4. **Make the number below the fourth diagonal number a zero:**
Now look at the fourth column. We have '1' (in the fourth row), and '1' below it (in the fifth row). To make this '1' a '0', we can subtract 1 time the fourth row from the fifth row. (new Row 5 = old Row 5 - 1 * Row 4).

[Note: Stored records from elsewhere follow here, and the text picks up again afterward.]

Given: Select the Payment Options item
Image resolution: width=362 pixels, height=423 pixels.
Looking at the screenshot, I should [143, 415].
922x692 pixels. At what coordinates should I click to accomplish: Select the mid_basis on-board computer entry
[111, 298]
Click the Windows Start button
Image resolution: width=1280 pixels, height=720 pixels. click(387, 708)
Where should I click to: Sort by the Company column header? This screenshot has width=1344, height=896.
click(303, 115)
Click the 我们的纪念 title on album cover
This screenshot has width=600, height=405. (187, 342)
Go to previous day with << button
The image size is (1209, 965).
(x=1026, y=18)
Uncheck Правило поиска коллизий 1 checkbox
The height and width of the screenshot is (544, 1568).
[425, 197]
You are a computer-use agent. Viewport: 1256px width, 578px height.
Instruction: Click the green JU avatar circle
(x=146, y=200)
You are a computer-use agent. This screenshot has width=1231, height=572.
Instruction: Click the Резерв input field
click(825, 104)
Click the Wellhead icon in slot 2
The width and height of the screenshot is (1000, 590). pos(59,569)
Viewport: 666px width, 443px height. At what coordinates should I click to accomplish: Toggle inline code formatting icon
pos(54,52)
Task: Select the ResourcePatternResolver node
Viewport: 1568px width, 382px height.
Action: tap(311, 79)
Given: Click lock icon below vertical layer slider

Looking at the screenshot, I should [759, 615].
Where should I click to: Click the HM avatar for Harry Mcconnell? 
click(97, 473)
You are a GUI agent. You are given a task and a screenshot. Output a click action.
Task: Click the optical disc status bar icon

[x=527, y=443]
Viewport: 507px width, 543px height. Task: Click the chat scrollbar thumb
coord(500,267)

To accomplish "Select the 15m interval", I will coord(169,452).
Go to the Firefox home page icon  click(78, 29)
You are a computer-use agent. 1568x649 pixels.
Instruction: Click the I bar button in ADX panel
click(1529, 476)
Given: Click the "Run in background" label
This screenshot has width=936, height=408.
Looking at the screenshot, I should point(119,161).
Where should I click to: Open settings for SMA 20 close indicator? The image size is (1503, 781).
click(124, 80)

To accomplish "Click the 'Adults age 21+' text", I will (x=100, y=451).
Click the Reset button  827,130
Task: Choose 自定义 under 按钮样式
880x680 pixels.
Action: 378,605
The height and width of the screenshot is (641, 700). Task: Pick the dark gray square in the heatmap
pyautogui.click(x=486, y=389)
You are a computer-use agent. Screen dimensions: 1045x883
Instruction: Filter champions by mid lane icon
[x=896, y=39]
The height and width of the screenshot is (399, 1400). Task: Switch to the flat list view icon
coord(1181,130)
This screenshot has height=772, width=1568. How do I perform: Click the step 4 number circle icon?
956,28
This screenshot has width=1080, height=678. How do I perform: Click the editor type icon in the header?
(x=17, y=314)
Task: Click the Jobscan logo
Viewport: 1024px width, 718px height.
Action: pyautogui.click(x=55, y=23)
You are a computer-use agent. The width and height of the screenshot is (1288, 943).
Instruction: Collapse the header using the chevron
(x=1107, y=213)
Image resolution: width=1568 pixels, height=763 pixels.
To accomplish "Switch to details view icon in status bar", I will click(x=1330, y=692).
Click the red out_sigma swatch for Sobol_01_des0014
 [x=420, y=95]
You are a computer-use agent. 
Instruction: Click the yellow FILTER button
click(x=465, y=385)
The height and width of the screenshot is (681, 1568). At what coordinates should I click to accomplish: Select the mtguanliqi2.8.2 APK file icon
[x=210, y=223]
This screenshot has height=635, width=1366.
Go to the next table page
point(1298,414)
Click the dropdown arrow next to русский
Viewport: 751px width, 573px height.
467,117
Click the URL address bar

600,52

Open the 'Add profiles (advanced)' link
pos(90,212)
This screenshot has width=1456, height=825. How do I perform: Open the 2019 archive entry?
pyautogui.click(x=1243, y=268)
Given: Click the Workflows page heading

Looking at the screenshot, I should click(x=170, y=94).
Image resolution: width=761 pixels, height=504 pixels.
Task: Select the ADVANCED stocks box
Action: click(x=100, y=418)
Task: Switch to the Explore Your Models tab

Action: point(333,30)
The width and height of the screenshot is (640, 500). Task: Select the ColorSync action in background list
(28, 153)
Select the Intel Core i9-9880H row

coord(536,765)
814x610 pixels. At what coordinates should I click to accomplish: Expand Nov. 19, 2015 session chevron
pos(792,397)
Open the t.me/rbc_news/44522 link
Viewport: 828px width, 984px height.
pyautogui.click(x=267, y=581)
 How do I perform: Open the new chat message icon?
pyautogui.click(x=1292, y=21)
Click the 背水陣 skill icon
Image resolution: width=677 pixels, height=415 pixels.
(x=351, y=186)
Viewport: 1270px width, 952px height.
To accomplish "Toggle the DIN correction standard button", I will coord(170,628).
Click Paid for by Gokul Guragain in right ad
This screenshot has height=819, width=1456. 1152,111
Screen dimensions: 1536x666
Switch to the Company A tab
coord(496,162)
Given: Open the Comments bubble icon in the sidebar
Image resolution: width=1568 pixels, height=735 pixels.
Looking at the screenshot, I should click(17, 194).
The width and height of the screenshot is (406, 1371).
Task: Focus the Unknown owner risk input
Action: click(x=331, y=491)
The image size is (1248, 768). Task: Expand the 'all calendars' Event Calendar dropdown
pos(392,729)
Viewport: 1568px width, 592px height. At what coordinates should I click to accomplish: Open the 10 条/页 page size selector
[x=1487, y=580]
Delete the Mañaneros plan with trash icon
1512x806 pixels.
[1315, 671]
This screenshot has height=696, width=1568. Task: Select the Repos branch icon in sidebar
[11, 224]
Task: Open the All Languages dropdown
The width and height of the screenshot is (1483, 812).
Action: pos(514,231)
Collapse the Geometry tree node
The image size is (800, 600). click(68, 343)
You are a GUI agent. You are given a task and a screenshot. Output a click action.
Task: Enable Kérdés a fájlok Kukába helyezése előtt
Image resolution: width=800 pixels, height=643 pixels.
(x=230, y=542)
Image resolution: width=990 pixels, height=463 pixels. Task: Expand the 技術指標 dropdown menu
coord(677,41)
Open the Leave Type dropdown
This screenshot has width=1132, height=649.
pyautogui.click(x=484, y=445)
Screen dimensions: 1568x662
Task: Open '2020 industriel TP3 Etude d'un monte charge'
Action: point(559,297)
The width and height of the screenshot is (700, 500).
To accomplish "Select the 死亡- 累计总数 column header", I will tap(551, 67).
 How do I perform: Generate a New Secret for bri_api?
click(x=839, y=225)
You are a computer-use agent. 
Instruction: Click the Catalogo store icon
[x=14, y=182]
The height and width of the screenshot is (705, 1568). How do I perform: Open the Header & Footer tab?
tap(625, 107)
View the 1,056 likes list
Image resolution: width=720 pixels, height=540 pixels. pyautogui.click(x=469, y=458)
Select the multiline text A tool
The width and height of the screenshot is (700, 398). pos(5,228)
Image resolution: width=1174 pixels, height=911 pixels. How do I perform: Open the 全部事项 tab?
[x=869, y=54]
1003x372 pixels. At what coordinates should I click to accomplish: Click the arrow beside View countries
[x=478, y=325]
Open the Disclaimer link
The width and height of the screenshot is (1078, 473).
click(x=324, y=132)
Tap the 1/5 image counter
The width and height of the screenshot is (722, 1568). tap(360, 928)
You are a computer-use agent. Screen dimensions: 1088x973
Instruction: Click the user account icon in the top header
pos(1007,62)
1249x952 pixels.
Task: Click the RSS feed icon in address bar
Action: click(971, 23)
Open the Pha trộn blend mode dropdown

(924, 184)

$$ \left[\begin{array}{rrrrr} 1 & 3 & 1 & 5 & 3 \\ 0 & -1 & 2 & 6 & 8 \\ 0 & 0 & 1 & 0 & 1 \\ 0 & 0 & 0 & 1 & -1 \\ 0 & 0 & 0 & 1-1(1) & 1-1(-1) \end{array}\right] = \left[\begin{array}{rrrrr} 1 & 3 & 1 & 5 & 3 \\ 0 & -1 & 2 & 6 & 8 \\ 0 & 0 & 1 & 0 & 1 \\ 0 & 0 & 0 & 1 & -1 \\ 0 & 0 & 0 & 0 & 2 \end{array}\right] $$
*The determinant is still the same!*

5. **Find the determinant!**
Look at our new grid! All the numbers below the main diagonal (1, -1, 1, 1, 2) are now zeros! This is called an "upper triangular" form. To find the determinant, we just multiply these diagonal numbers together:
Determinant = 1 * (-1) * 1 * 1 * 2 = -2

So, the determinant of the original grid is -2!